The Haratine population’s adoption of Hassaniya Arabic and Moorish culture was not voluntary but the result of centuries of enslavement. This linguistic assimilation has complex implications:
- Haratines lost their original African languages and cultural practices
- Speaking Hassaniya Arabic doesn’t grant them equal status with Beidane Moors
- They face discrimination despite linguistic and cultural assimilation
- Their slave ancestry remains a marker of inferior status
President Aziz publicly denied that slavery persisted in the country and accused rights groups of ‘sowing hatred and division’ between ethnic groups for addressing events around the expulsion and exclusion of tens of thousands of black Mauritanians.
Anti-Slavery Activism and Repression
Organizations like SOS-Esclaves and the Initiative for the Resurgence of the Abolitionist Movement (IRA) have worked to combat slavery and its legacy. However, anti-slavery activists are regularly arrested and jailed.
Language plays a role in anti-slavery activism. Activists must navigate between Hassaniya Arabic (the language of power), French (the language of international advocacy), and national languages (to reach affected communities). This linguistic complexity reflects the broader challenge of addressing slavery in a society where language, ethnicity, and power are so deeply intertwined.
In March 2018, two individuals were sentenced to 10 and 20 years respectively, along with a third individual posthumously, for slavery offences—the strongest sentences ever handed out for the crime of slavery in Mauritania. However, such prosecutions remain rare, and the government continues to deny the extent of the problem.

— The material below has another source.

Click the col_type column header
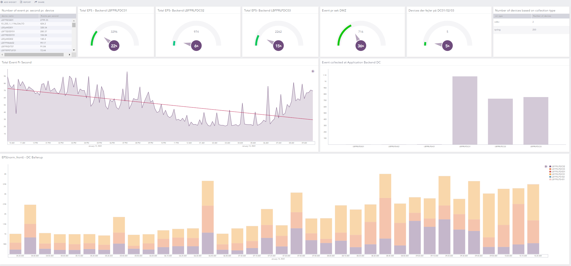Viewport: 571px width, 266px height. (499, 16)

French in Contemporary Mauritania
Despite losing its official status in 1991, French remains deeply embedded in Mauritanian society. Its role is complex and often contradictory—simultaneously a colonial legacy, a practical necessity, and a potential bridge across ethnic divides.
French in Government and Administration
French serves as a de facto national working language, and Mauritania is a member of the International Organisation of La Francophonie.
Sometimes French is used for certain speeches by parliamentarians in the Senate and the National Assembly, and they are broadcast on radio and television in this language.
The practical dominance of French in certain ministries creates a disconnect with the constitutional status of Arabic as the sole official language:
- Ministry of Finance: All departments work primarily in French
- Ministry of Health: French is the dominant working language
- Ministry of Justice: Arabic predominates
- Ministry of Interior and Education: Mixed use depending on staff training
At the Ministry of the Interior, encrypted messages and at the Ministry of National Education, Baccalaureate transcripts are exclusively in French.
French in Business and International Relations
French dominates Mauritania’s business sector, particularly in industries like banking, telecommunications, and mining. International companies operating in Mauritania typically use French as their working language. This gives French-educated Mauritanians significant advantages in the private sector.
Mauritania’s membership in La Francophonie provides access to educational exchanges, development aid, and diplomatic networks. French remains the primary language for Mauritania’s relations with former French colonies in West Africa and with France itself.
French as a Neutral Language?
Interestingly, some Mauritanians view French as a potentially neutral language that doesn’t carry the ethnic baggage of Arabic or national languages. For Afro-Mauritanians who have been excluded from Arabic-language opportunities, French proficiency can provide an alternative path to education and employment.
However, this “neutrality” is complicated by several factors:
- French is a colonial language with its own problematic history
- Access to quality French education is unequally distributed
- Elite Beidane families often have better French education than other groups
- French proficiency correlates with urban, educated, and wealthy backgrounds
Many parents are concerned about the future of the French language in the former French colony since they view a French education as a means to securing their childrens’ future.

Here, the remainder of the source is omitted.